◆ Extract
-*-

His graduate student work was searching for bacteria in Antarctica, and his post-doctoral work examined an organism that grows in high-salt environments including the Great Salt Lake in Utah and the Dead Sea near Jordan and Israel.

Now he’s in search of microorganisms closer to home. Coker, assistant professor of biology, hopes to find new microorganisms that will dominate in the carbon-rich environments of the Gulf of Mexico affected by the April 2010 Deepwater Horizon oil spill. Coker is part of a consortium of researchers from Alabama State, Auburn University and the University of West Florida that received a $60,000 Small Grant for Exploratory Research (SGER) from Alabama’s Marine Environmental Science Consortium. The study will link ecosystem contamination by oil and dispersants to its effect on prokaryotic microbial communities.

“We’re trying to see how the microbial population has changed and find out what’s there,” Coker says. “We think the oil that was spilled into the Gulf is a natural selector for certain groups of organisms that are able to degrade oil naturally. Therefore the amount of microbes there, or at least the numbers of certain types, should shrink. But certain groups will thrive.”

As an example, imagine that there are 100 groups of microbials in the ocean, 30 of which are predominates. The hypothesis is that now — after the spill — there will be fewer predominate microorganism groups. But the ones that are there and can degrade the oil will be flourishing.

“Certain microbials now have a bunch of food available to them, and they’re all like pigs to a trough,” Coker says. “They’ll run there and eat it all up. And because they have a lot of nutrients, they are able to divide and grow and multiply faster, so there will be hundreds of thousands more of them than everything else.”

The research team will take pre- and post-spill water samples to calculate the number of microorganisms currently there. Coker’s main role is to find the archaeal communities so they can be comparatively analyzed with the bacterial communities, which is the area of research focus for the other investigators. The group will employ technical advances in DNA molecular microbial community analyses — known as denaturing gradient gel electrophoresis (DGGE) and automated ribosomal intergenic spacer analyses (ARISA) — to understand ecosystem response to assaults of this scope and magnitude. They also plan to develop a model for aquatic ecosystem response at its prokaryotic base and provide a generalized approach for further studies of ecosystem response to different stressors.

-*-

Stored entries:
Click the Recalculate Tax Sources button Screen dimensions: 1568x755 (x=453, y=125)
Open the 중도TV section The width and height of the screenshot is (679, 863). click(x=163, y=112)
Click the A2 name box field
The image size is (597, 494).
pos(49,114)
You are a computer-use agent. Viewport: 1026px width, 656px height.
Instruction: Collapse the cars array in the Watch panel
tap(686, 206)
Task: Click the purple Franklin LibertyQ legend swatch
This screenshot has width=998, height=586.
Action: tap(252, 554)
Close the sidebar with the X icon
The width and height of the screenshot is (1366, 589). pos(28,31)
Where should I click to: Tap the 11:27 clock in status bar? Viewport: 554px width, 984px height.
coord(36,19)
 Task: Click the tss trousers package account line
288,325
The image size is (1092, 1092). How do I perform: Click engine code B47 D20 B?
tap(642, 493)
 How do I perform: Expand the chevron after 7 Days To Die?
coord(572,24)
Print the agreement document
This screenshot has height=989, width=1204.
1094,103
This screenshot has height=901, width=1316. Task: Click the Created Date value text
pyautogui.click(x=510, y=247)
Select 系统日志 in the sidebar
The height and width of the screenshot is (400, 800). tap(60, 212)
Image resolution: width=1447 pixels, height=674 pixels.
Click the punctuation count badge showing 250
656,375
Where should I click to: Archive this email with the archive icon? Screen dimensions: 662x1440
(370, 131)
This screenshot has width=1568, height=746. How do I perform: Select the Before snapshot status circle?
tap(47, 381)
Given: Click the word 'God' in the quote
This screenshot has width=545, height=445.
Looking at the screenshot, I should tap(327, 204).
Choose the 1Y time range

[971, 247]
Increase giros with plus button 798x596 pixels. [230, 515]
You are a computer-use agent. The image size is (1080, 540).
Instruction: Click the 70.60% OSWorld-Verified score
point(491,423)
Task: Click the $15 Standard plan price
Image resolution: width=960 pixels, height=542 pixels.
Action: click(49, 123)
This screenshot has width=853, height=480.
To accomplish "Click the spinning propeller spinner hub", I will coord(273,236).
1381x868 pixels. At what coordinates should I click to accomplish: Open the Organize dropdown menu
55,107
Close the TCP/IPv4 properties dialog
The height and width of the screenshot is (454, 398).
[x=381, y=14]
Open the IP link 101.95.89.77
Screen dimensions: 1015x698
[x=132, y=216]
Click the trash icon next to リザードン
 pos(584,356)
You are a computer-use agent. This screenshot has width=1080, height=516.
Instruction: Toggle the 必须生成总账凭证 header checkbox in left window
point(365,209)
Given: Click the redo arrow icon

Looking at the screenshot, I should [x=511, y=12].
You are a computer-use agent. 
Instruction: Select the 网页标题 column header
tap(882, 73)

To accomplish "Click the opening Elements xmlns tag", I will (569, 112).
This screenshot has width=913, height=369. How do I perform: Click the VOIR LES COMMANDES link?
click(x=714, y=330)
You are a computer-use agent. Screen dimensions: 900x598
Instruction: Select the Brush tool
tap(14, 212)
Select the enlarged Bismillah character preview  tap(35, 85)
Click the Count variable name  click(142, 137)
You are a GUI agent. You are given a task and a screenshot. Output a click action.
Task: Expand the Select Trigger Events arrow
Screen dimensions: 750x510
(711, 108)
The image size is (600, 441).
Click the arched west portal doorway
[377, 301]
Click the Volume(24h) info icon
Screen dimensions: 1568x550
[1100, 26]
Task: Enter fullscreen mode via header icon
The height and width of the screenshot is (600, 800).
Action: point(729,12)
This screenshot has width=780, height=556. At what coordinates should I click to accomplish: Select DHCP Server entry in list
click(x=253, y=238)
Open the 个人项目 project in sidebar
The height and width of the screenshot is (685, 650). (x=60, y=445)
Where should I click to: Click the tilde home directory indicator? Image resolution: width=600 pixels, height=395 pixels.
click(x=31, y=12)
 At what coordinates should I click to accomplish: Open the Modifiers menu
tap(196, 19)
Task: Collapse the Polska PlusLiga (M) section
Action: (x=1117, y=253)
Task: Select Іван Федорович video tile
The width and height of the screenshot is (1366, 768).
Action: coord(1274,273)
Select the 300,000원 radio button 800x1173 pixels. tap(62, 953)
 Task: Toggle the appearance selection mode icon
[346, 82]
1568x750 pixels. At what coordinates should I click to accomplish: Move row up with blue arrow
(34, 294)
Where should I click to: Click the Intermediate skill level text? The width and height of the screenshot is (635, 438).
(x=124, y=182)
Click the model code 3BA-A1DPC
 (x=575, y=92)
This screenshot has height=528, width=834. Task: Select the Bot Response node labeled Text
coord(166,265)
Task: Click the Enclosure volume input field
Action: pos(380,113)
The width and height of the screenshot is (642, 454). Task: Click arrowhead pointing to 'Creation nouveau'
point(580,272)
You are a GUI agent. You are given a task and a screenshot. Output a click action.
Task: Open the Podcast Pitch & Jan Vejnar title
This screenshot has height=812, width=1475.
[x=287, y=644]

-*-

◆ Parts of the exercise
[1] In the article on Gulf of Mexico microbe research, which three universities make up the research consortium?
[2] Continue the article on Gulf of Mexico microbe research from where it stops.

◆ Answers in order
[1] Alabama State, Auburn University and the University of West Florida.

[2]
Coker knows there are three big microbial players — Alcanivorax, Vibrio and Pseudomonas — he expects to see. Alcanivorax is known especially for its ability to degrade oil.

“One of the reasons the dispersant was spread throughout the Gulf after the spill was because it’s thought that it breaks the oil apart well enough to enable these microbes to chew it up and bioremediate it,” Coker says. “The real data behind that is a little bit sketchy. However, we know about Alcanivorax, Vibrio and Pseudomonas, and we know they do all of this on the surface or close to the surface because they need oxygen in order to break apart the oil and to grow. The question is, what’s further down in the water that’s getting rid of the oil — or is there anything getting rid of it? We believe there is, but they haven’t been discovered yet or studied as well as the big three.”

The ultimate goal

The communities of bacteria in the ocean naturally primed to bioremediate or remove the oil work at a much slower rate than researchers prefer.

Coker points to the 1978 Amoco Cadiz oil spill off the coast of France as an example. At the time, it was the largest oil spill of its kind in history. Coker says it took almost a year for the microbes to remove the near 220,000 tons of light crude spilled by the tanker.

“The microbes idea of using all of this oil up is on the scale of months, years and decades,” he says.

That’s one reason why this current research work is important.

The idea of trying to do bioremediation in waters all over the world has been around for a long period of time. One of the first patents taken out on any sort of microbial species was on an organism thought to be good at degrading oil. And spraying oil spills on sand with dispersant has shown that it will help stimulate bioremediation.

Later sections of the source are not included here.